A few of the scenes in between you and Matthew this season were … distressing to see. What’s your relationship like between takes when you’re spitting all this vitriol at him?
To be truthful with you, many of the time we’re laughing because it is so agonizing.
Another thing that pops up a lot when individuals go over Succession is this argument over whether it’s a funny or a drama and how the different actors play it. Do you play it with one or the other in mind?
No. On either side of things, you need to play it with a level of reality and dedication. The reason Parks and Recreation is amusing is because they’re devoted to their characters. They’re dedicated to the minute that their characters remain in. That’s why it works.
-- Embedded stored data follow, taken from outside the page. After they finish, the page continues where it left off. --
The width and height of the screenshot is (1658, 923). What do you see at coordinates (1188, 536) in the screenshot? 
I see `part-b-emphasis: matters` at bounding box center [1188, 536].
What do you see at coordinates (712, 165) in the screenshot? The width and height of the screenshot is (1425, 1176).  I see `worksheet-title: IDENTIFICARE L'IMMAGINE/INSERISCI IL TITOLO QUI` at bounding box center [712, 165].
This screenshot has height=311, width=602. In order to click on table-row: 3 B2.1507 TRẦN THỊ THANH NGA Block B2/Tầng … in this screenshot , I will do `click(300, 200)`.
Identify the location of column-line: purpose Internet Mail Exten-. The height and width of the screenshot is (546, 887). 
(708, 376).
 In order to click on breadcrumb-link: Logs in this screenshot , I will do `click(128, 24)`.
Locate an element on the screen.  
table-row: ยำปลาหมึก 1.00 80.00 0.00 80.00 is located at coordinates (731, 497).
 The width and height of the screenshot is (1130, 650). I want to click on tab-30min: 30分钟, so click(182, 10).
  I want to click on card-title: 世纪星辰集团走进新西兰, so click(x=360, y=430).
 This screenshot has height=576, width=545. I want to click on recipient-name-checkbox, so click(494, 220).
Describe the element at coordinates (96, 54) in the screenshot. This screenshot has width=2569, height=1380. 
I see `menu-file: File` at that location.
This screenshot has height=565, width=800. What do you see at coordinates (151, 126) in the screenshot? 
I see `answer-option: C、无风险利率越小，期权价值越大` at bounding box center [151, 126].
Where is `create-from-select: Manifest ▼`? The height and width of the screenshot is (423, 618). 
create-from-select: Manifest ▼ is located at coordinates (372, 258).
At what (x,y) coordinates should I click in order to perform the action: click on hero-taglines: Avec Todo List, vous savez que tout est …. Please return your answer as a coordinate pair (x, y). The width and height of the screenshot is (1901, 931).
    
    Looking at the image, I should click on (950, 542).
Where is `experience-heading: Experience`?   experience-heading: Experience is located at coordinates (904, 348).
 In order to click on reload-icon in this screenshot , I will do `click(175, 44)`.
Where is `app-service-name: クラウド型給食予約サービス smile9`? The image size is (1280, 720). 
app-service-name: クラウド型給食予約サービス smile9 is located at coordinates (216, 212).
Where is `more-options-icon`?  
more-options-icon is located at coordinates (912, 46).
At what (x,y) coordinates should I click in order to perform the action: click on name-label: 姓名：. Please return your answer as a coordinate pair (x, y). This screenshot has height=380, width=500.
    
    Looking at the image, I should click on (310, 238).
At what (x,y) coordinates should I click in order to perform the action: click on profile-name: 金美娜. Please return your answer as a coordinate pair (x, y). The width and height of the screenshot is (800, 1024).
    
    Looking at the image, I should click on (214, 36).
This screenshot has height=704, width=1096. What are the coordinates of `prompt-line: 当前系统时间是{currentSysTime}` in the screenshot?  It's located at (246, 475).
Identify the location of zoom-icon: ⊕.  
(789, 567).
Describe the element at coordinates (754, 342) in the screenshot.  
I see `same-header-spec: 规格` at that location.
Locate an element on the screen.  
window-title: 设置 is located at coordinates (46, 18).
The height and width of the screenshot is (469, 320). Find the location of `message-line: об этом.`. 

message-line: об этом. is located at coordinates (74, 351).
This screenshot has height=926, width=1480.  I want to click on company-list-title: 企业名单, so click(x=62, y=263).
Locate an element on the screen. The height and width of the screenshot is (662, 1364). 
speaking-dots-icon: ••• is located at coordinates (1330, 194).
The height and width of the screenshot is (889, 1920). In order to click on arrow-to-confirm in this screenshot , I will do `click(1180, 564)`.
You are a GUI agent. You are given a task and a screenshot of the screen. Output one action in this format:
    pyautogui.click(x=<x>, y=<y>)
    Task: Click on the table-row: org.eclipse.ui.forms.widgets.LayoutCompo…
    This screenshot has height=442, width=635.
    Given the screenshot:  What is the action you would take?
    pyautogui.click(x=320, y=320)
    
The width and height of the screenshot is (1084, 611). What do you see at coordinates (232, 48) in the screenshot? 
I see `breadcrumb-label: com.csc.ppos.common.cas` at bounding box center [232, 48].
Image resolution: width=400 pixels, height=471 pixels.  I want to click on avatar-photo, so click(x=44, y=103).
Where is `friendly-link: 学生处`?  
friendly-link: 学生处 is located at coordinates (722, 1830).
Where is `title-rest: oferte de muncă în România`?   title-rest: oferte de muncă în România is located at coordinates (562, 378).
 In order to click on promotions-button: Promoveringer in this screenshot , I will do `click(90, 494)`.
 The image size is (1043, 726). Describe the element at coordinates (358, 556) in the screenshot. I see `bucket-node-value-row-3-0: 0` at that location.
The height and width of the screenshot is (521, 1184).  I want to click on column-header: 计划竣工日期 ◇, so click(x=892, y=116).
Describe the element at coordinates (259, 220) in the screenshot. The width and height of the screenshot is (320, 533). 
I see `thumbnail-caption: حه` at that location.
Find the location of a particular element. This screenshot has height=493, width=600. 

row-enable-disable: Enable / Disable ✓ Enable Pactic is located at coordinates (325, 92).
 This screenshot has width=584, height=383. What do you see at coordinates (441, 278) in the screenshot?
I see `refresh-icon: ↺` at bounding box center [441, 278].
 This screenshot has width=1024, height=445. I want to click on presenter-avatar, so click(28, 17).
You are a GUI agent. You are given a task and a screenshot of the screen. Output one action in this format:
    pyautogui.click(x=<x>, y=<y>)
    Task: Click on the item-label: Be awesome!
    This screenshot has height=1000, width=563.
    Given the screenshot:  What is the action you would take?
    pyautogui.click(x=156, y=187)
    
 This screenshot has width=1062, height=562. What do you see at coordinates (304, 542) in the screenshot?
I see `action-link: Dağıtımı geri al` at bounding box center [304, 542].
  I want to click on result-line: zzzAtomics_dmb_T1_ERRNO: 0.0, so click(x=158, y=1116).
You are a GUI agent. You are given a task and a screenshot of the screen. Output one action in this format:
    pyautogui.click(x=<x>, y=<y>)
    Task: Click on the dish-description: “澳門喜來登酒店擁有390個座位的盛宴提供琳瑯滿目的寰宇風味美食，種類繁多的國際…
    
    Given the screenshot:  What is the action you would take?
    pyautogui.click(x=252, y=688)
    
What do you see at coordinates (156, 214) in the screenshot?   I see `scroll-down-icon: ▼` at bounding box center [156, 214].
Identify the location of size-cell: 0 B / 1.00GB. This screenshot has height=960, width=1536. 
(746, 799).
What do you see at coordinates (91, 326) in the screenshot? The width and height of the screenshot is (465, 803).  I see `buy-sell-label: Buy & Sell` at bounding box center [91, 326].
I believe it’s the exact same thing with Succession The writing exists. It gives us funny lines to state, however they’re comedic minutes since you’re doubling down on who the character is.
Yours is the last face we see at the end of the season ending. Can you talk a bit about how you were told to play it?
The script goes something like … “Logan leaves. We see the kids reverse. Shiv sees Tom, and after that she collapses mentally. Tom can be found in and states, ‘Shiv, you OK?'” When Tom gets in the room, it was improvised. There were several various endings. There was a version where Roman was supplicating with the top tier once again. There was one with Kendall getting actually mad and heading out to face Logan a bit more. Shiv is simply in this shock of what has simply taken place. Her mama has deserted them. Her daddy has actually done the dirty on them and then she sees her partner do the same thing. It resembles, “Fuck me. I can’t rely on a bachelor.” So as the distance of Tom closed in, I had to have fun with, like, “What do I show?” We all have personal and public masks. What do I reveal Tom in terms of the understanding he thinks that I have? Appears wise to conceal that I know that he did that. It’s scripted that I do not state anything.
So when we did that take, I keep in mind Mark turning up later on, like, “Yeah, I believe we found the ending of the season.” It’s always enjoyable when you get trusted by a director to naturally produce. I love how they do this so often with Succession The scene may be completed, but it does not end up until the director calls “cut.” Keep being your character, create, do something else, live in it until you hear “cut.” Some really interesting magic can come out of that.
I speak with a great deal of writers and stars and, when asked if they could work on another program for a couple of episodes, the response is usually Succession As someone who’s on that show, what would your answer be?
Hacks Jean Smart is amazing. Possibly I just want to be her when I grow up.
Interview edited for length and clarity.